WORK TO BE COMPLETED
Copy the data below word for word, starting at the line containing "Where should I click to: Click the skipas" and ending at the line containing "I will pos(549,29).".
** Begin **
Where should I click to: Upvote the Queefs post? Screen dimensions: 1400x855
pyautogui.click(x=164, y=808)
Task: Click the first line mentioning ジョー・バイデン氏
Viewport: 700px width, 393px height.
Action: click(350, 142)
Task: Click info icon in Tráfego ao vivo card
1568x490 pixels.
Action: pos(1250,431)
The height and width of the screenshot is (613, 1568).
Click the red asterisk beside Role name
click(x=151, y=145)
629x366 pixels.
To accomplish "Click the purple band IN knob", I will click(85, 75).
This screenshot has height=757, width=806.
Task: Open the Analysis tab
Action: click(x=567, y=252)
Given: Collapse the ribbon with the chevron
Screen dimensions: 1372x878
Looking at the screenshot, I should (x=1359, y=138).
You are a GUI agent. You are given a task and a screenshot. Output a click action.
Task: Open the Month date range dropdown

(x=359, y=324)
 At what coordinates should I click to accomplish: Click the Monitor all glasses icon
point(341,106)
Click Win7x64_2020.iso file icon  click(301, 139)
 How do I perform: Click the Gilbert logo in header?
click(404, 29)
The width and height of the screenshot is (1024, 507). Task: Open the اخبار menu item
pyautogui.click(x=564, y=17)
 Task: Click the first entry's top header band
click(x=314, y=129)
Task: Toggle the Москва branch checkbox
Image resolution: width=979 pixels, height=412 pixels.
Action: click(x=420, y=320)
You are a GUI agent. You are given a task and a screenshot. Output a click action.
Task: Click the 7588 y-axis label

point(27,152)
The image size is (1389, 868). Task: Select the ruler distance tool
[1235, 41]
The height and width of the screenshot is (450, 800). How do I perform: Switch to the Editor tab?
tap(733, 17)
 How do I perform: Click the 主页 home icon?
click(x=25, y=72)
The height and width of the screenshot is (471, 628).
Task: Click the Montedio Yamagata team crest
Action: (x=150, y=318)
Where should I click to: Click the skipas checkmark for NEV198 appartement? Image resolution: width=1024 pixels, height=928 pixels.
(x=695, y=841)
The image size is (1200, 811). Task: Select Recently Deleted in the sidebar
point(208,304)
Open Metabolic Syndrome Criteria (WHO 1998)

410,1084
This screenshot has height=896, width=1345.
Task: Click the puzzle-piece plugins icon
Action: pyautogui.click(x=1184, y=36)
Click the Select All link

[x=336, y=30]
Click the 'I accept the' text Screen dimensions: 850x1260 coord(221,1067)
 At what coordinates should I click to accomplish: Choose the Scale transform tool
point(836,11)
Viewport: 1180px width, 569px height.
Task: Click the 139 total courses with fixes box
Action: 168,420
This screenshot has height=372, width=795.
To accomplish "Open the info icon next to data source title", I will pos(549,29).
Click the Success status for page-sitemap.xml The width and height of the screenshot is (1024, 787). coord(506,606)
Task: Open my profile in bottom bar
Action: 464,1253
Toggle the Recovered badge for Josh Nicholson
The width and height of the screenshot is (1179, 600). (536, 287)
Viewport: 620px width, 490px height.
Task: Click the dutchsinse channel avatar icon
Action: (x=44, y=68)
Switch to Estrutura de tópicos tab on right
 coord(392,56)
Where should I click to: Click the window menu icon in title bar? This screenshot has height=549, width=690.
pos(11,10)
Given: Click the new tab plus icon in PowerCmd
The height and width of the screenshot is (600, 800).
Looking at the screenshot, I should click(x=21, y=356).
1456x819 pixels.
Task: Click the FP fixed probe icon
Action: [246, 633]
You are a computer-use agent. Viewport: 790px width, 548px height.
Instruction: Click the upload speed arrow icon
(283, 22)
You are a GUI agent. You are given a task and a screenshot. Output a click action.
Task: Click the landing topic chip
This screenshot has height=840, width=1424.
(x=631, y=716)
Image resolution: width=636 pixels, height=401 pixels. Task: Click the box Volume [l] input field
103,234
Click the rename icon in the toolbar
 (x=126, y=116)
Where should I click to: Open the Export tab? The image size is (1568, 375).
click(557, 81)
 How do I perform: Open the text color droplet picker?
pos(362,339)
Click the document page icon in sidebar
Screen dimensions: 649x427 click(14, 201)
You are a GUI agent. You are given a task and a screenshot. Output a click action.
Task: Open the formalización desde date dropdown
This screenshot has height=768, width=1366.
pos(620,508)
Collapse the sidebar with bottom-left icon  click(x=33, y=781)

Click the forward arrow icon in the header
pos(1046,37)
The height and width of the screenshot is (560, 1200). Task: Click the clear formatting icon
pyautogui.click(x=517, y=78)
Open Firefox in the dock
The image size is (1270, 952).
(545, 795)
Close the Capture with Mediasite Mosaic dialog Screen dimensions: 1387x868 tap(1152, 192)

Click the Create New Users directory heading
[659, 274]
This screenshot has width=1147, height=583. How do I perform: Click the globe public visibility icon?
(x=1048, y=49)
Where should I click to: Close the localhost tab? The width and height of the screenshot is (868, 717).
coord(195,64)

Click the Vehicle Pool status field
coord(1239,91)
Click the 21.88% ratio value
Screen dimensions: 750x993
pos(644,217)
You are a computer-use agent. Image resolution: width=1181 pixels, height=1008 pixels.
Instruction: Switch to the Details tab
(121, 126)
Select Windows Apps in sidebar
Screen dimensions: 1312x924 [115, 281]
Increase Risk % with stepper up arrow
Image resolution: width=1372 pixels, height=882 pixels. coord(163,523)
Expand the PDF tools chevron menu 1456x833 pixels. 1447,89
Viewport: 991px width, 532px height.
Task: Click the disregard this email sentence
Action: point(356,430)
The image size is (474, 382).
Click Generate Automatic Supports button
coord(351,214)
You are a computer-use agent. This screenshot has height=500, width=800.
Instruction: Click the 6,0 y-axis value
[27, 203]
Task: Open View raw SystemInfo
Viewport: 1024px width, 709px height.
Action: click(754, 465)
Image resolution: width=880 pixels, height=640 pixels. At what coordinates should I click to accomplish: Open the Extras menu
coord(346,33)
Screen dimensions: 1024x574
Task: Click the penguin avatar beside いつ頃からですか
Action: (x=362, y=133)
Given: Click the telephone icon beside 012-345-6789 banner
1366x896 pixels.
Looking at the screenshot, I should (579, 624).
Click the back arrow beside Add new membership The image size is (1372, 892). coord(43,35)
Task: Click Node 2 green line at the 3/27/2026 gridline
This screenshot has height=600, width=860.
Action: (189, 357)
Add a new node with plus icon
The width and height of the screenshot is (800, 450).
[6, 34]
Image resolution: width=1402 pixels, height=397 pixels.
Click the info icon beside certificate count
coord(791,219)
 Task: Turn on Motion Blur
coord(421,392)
** End **
FINISHED ANSWER
Where should I click to: Click the skipas checkmark for NEV198 appartement? Image resolution: width=1024 pixels, height=928 pixels.
(x=695, y=841)
The image size is (1200, 811). Task: Select Recently Deleted in the sidebar
point(208,304)
Open Metabolic Syndrome Criteria (WHO 1998)

410,1084
This screenshot has height=896, width=1345.
Task: Click the puzzle-piece plugins icon
Action: pyautogui.click(x=1184, y=36)
Click the Select All link

[x=336, y=30]
Click the 'I accept the' text Screen dimensions: 850x1260 coord(221,1067)
 At what coordinates should I click to accomplish: Choose the Scale transform tool
point(836,11)
Viewport: 1180px width, 569px height.
Task: Click the 139 total courses with fixes box
Action: 168,420
This screenshot has height=372, width=795.
To accomplish "Open the info icon next to data source title", I will pos(549,29).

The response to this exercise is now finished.